Question

In Exercises 59 - 70, factor the expression and use the fundamental identities to simplify. There is more than one correct form of each answer. $$ \sec^3 x - \sec^2 x - \sec x + 1 $$

Answer

**step1** Understanding the Problem and Context

The problem asks us to factor a given expression involving the secant trigonometric function and then simplify it using fundamental trigonometric identities. We are looking for a simpler form of the original expression. Please note that this type of problem, involving trigonometric functions and advanced algebraic factorization, is typically studied in higher levels of mathematics beyond the elementary school curriculum (Grade K-5 Common Core standards). However, I will proceed to provide a rigorous step-by-step solution for this problem.

**step2** Recognizing the Pattern for Factorization by Grouping

The given expression is: $$\sec^3 x - \sec^2 x - \sec x + 1$$.
We observe that the expression has four terms. A common strategy for factoring expressions with four terms is to group them into two pairs and then factor out a common term from each pair.
Let's group the first two terms and the last two terms:
$$(\sec^3 x - \sec^2 x) - (\sec x - 1)$$
Notice that we factor out a negative sign from the last two terms to make the inner binomial positive, which is a common strategy to prepare for a common factor.

**step3** Factoring Common Terms from Each Group

Now, we will factor out the common term from each of the grouped pairs:
From the first group, $$(\sec^3 x - \sec^2 x)$$, the common factor is $$\sec^2 x$$. Factoring this out, we get: $$\sec^2 x (\sec x - 1)$$.
The second group is $$-(\sec x - 1)$$. This can be thought of as $$-1 \times (\sec x - 1)$$.
So, the expression now becomes: $$\sec^2 x (\sec x - 1) - 1 (\sec x - 1)$$

**step4** Factoring the Common Binomial

At this point, we can see that the binomial $$(\sec x - 1)$$ is a common factor in both parts of the expression.
We can factor out this common binomial:
$$(\sec x - 1) (\sec^2 x - 1)$$

**step5** Applying a Fundamental Trigonometric Identity

The expression is currently factored as: $$(\sec x - 1) (\sec^2 x - 1)$$.
To simplify further, we can use a fundamental Pythagorean trigonometric identity.
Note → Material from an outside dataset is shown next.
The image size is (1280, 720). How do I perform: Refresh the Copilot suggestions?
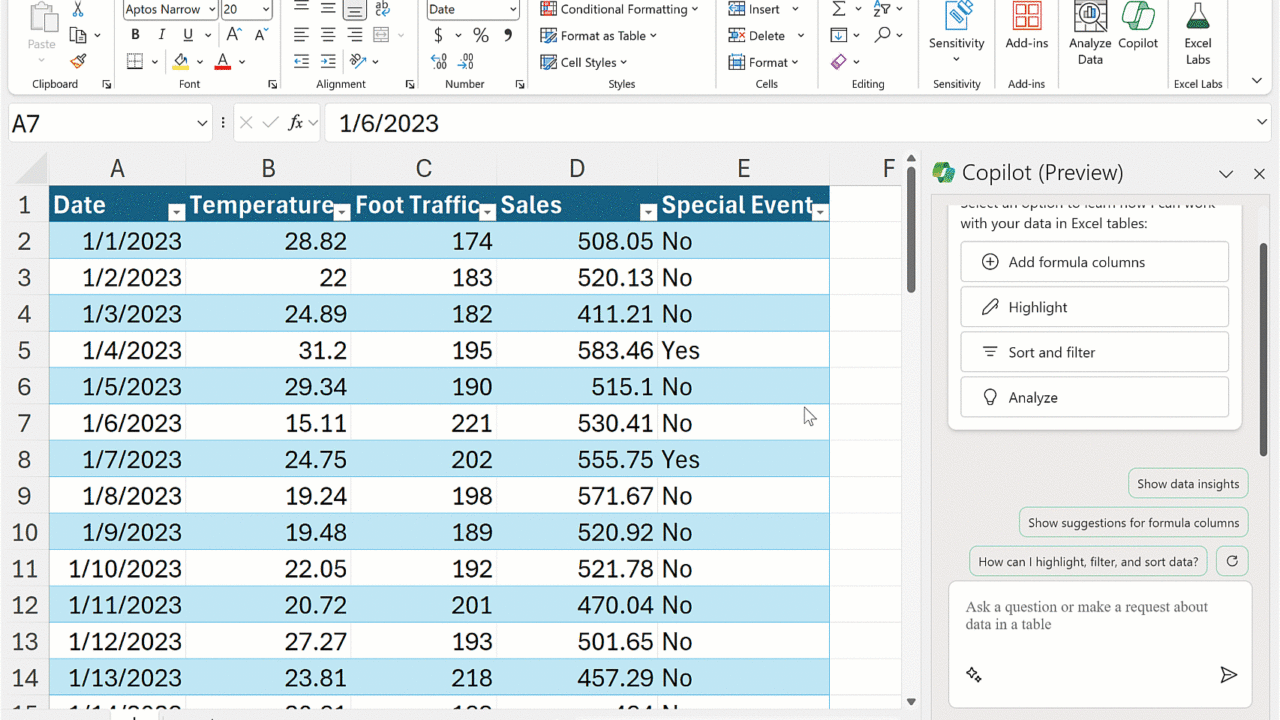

One such identity states that:
$$\tan^2 x + 1 = \sec^2 x$$
From this identity, we can rearrange it to find an equivalent expression for the term $$(\sec^2 x - 1)$$. By subtracting 1 from both sides of the identity, we get:
$$\tan^2 x = \sec^2 x - 1$$
Therefore, we can substitute $$\tan^2 x$$ in place of $$(\sec^2 x - 1)$$.

**step6** Presenting the Simplified Form

Substituting $$\tan^2 x$$ for $$(\sec^2 x - 1)$$ into our factored expression from Step 4, we arrive at the simplified form:
$$(\sec x - 1) (\tan^2 x)$$
This is one of the correct and simplified forms of the expression, adhering to the problem's instruction that "There is more than one correct form of each answer."